My Version of The Artist’s Way
First up, I’m doing some of the tools my own way. For example, the fabled “morning pages”. You see, the other thing that’s always made me not want to do The Artist’s Way is the sense that the morning pages feel like something designed for privileged people. A mum who has to get three kids out the door to school every morning has very little time to sit down quietly and write three pages.
Of course, Julia Cameron suggests getting up half an hour earlier, but I already get up at 6am and I’m the kind of person who needs eight hours sleep every night. My writing suffers if I don’t. Getting up earlier is not something I want to do – and if I don’t want to do something, I knew I wouldn’t. And I’d be failing from the outset.
So I removed that barrier. I decided that so long as I did those three morning pages first when I sat at my desk, before I did any other work, then that would be fine. Also, every time I read the word God in Julia Cameron’s book, I would change it to goddess or muse. Both are concepts I relate to. And, indeed, Julia Cameron acknowledges that you should just go ahead and substitute whatever works for us.

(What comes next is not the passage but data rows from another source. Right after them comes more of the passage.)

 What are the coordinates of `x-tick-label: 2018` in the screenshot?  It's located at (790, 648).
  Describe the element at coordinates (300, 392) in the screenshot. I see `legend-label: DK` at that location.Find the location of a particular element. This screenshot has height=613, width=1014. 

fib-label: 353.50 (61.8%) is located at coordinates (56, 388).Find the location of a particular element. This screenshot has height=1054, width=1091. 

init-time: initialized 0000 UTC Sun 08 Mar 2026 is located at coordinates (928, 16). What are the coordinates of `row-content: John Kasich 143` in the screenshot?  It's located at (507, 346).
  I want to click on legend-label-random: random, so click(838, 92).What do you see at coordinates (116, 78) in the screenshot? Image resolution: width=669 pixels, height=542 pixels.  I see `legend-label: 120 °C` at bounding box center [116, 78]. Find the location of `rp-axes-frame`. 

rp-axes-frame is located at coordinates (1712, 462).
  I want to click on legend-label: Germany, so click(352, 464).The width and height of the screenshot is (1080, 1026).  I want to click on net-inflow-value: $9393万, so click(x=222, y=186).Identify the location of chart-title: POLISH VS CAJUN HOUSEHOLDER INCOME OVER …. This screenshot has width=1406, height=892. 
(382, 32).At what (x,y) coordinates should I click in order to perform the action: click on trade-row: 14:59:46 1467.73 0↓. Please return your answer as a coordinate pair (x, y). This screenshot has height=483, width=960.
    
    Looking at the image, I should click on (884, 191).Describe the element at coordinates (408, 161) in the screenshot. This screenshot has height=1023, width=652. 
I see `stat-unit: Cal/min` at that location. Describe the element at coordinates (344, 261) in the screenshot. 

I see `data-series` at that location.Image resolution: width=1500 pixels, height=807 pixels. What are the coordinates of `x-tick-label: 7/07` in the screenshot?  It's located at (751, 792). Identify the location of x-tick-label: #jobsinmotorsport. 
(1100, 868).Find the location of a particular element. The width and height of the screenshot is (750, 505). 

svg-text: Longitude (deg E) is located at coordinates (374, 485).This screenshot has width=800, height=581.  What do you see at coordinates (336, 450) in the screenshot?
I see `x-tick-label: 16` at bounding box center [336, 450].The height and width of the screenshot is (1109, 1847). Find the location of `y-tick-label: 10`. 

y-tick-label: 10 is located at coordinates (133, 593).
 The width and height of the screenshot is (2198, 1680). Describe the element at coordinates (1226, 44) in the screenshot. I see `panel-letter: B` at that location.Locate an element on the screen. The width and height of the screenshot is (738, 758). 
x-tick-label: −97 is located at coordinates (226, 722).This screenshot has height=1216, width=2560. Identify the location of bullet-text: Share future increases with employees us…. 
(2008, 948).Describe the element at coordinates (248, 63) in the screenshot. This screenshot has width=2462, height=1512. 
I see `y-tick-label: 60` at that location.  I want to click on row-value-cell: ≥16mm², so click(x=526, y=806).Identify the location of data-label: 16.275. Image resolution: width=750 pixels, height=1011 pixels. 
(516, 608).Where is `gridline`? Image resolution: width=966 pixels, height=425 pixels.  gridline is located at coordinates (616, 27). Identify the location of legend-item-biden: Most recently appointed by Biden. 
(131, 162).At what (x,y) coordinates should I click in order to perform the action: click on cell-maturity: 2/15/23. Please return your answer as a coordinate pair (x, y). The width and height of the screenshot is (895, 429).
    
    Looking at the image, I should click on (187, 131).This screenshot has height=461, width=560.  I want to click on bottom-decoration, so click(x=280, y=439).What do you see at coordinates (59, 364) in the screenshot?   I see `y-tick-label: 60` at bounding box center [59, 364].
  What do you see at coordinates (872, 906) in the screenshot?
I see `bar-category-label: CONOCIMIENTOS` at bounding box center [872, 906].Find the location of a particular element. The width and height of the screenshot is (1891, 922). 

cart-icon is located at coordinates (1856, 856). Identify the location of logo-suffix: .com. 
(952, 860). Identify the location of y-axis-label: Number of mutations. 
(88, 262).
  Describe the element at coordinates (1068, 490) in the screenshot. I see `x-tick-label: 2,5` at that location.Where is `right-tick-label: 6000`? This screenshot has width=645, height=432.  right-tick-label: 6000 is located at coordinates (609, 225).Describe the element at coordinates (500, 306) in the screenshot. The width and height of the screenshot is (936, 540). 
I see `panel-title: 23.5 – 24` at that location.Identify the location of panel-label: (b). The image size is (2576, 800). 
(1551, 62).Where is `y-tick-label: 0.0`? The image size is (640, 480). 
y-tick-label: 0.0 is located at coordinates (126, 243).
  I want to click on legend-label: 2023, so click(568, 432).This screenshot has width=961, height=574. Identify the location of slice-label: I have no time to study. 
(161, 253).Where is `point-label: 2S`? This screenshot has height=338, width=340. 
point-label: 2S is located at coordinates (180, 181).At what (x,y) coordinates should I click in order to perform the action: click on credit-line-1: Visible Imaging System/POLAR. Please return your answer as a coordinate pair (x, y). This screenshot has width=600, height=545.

As well as morning pages, there are things like affirmations, which I’ve done before, and then there are a whole series of exercises to work through each week. I’m only up to the end of week two, so my impressions are early.
Discovery No. 1 – I’m Kind of Mean to My Writing Self
The first week I found the morning pages much more helpful than I expected. Initially, the idea of sitting down and writing out three pages of whatever was top of my mind seemed unlikely to prove useful. But I soon realised I have a lot of thoughts running around my head in the morning, and that setting them down on paper gives me more of a sense that I’ll get them all done. I guess I’ve always been someone who likes a to-do list, and perhaps the morning pages are an extension of that.
I’ve also used the morning pages to probe some of the things that have come up for me in the weekly exercises, which are actually the things I’m finding the most useful.
I’ve always understood that every writer carries self-doubt with them, and that the thing to do is to acknowledge it, but not to get caught up in the self-doubt. I’ve also always been aware of the havoc that self-doubt can wreak with a writer’s confidence and productivity – and I thought that being aware meant that I was doing a good job of managing my self-doubt.
I think I may have been fooling myself.
In doing the exercises in the book, I’ve realised that, actually, there are a couple of negative reviews of my books that have taken up residence in my heart like school bullies and that, over the course of my writing day, they regularly throw nasty words at me like particularly accurate spitballs. If you want to read those reviews, you can do so here and here, but, in summary, I write formulaic and gooey glamscapes with too many adjectives and too much romance.
Yes, I herewith confess to loving adjectives and romance. What a crime against fiction!
But it’s all very well to laugh at myself because, it turns out – the joke’s on me. Working through the exercises and, in particular the “blurts”, I became very aware of the things I regularly find myself thinking as I write.
That my writing is bad. That I should write less about love if I want to be taken seriously, that my characters definitely shouldn’t have sex if I ever I want to be taken seriously (except that they always seem to end up in a bed together eventually!), that my prose is too lush. That I’m undeserving of my success because I write so-called commercial fiction (which is another way of saying I write trash) and only people who write award-winning books are deserving of success.
What To Do About My Inner Bullies?
So yes, there’s a lot to unpack in all of that. Those are some fairly hefty self-doubts to carry around when you’re trying to pour your whole heart and soul into a book.